[Exercise description]: Only the lines from the one that contains "Where should I click to: Open" through the last line of the records should appear, each printed exactly as it is.

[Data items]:
____________________

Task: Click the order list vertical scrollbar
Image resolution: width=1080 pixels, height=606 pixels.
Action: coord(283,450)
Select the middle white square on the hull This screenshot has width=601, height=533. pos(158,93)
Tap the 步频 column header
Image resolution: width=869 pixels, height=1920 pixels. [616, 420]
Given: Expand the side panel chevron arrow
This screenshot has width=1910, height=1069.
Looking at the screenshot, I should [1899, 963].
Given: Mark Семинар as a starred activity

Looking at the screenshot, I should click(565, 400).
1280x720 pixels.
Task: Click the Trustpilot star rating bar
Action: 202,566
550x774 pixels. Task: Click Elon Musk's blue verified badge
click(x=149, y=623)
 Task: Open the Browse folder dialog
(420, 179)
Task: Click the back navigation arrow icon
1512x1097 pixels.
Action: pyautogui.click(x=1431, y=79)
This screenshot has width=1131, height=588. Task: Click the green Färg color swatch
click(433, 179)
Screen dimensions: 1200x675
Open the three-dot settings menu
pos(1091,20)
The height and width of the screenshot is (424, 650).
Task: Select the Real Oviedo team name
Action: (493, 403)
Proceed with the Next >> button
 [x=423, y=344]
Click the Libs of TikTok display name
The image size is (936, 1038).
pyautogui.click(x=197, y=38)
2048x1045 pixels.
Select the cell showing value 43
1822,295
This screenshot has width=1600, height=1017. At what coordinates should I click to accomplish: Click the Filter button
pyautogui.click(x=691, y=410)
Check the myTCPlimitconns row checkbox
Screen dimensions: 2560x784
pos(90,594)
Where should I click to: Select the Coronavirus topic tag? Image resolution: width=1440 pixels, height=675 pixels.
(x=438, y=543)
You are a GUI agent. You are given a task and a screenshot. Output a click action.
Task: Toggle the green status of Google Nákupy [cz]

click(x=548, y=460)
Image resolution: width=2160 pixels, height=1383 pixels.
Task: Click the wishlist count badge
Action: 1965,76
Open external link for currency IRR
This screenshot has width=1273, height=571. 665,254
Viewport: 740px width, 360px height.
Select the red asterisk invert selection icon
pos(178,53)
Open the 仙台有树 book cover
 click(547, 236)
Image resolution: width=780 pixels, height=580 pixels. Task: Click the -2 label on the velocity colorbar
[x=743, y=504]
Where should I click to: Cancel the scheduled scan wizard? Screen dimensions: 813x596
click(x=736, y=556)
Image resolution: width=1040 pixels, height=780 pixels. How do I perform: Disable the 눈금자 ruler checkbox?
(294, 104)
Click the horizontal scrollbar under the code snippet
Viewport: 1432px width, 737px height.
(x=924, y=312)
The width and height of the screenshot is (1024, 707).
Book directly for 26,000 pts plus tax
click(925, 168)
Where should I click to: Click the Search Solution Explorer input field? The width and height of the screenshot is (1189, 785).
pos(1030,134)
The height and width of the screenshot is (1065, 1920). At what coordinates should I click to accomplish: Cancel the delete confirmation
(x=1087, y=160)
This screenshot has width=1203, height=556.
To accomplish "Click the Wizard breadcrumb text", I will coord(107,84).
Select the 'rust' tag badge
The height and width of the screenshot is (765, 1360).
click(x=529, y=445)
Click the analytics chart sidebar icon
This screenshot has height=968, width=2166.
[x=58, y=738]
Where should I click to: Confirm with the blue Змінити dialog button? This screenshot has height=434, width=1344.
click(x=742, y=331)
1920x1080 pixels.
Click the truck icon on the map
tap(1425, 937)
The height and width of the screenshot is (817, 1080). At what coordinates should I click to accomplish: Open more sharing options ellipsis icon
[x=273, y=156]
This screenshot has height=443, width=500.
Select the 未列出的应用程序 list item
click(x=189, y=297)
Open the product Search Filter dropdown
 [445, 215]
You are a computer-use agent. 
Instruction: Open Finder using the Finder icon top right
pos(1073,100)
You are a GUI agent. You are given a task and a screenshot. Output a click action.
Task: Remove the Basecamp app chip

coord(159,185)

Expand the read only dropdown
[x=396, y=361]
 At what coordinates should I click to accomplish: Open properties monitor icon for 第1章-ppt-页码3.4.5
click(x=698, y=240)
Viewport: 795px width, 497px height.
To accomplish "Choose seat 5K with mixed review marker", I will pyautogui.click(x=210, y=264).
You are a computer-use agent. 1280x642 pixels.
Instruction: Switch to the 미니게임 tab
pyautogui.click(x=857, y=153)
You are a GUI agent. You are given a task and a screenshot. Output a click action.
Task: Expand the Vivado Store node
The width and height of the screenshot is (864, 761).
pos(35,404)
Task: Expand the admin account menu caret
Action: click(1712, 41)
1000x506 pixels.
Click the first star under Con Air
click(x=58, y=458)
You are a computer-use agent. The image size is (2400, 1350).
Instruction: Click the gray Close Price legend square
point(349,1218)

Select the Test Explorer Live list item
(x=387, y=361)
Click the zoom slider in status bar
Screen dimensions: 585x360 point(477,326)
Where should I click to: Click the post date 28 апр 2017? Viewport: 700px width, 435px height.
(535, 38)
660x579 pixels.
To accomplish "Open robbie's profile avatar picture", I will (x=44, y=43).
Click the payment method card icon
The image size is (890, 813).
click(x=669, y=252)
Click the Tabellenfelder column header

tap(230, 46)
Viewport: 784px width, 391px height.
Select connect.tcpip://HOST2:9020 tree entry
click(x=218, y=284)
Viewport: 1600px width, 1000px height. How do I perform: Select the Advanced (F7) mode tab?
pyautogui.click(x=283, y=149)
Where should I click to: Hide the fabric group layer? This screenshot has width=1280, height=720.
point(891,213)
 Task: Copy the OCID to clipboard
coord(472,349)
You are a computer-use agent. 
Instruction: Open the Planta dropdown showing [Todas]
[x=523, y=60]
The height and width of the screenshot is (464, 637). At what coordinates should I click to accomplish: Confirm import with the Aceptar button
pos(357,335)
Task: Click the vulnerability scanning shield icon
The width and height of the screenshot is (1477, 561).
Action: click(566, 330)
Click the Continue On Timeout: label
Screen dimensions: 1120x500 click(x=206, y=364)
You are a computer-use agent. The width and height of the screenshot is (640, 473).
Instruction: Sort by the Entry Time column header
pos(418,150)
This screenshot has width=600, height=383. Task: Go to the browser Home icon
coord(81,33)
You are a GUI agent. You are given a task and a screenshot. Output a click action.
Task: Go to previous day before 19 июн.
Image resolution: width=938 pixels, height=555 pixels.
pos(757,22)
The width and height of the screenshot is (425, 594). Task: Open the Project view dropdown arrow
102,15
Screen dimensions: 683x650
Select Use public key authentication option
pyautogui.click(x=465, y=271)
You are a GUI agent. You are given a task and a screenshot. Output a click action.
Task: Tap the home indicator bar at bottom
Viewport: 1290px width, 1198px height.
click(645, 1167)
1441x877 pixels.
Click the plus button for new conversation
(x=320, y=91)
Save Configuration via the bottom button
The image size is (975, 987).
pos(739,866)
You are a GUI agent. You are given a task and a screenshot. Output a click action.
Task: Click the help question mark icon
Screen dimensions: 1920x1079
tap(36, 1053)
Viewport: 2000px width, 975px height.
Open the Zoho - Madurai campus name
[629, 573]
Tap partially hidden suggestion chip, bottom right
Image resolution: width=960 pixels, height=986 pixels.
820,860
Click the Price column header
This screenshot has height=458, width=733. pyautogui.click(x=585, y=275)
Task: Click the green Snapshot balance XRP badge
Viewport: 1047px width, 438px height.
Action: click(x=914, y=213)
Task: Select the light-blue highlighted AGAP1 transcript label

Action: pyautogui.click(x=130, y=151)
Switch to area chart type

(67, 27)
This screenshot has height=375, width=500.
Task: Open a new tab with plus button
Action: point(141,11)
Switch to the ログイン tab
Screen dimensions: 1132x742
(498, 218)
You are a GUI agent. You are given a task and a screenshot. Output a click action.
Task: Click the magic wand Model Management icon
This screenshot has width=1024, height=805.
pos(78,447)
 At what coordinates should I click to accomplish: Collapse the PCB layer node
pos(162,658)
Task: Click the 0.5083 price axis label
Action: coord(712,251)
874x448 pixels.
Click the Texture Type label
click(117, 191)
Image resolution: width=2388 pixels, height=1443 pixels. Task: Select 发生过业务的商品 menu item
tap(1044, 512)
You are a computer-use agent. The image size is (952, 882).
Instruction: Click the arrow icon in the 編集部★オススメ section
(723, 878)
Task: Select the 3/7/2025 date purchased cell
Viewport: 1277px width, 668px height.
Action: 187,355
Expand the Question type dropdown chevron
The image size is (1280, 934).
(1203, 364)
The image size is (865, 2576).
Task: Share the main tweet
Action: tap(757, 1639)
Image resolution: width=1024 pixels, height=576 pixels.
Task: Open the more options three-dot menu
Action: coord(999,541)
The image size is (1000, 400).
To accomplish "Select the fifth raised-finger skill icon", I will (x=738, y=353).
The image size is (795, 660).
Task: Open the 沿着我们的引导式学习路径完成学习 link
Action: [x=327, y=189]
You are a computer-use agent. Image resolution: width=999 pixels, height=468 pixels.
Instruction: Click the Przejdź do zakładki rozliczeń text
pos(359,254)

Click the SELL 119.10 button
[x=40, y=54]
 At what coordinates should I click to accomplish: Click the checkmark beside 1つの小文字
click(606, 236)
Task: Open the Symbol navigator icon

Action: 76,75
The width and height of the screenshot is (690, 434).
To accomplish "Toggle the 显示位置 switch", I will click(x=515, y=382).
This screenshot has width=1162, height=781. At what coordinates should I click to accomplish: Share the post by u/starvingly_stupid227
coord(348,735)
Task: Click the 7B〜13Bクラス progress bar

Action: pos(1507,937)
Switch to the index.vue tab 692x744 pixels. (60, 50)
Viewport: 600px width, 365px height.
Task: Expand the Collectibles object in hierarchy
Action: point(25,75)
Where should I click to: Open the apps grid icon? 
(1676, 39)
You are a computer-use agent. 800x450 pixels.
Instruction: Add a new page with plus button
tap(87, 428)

____________________

[Answer to this problem]:
Where should I click to: Open the apps grid icon? 
(1676, 39)
You are a computer-use agent. 800x450 pixels.
Instruction: Add a new page with plus button
tap(87, 428)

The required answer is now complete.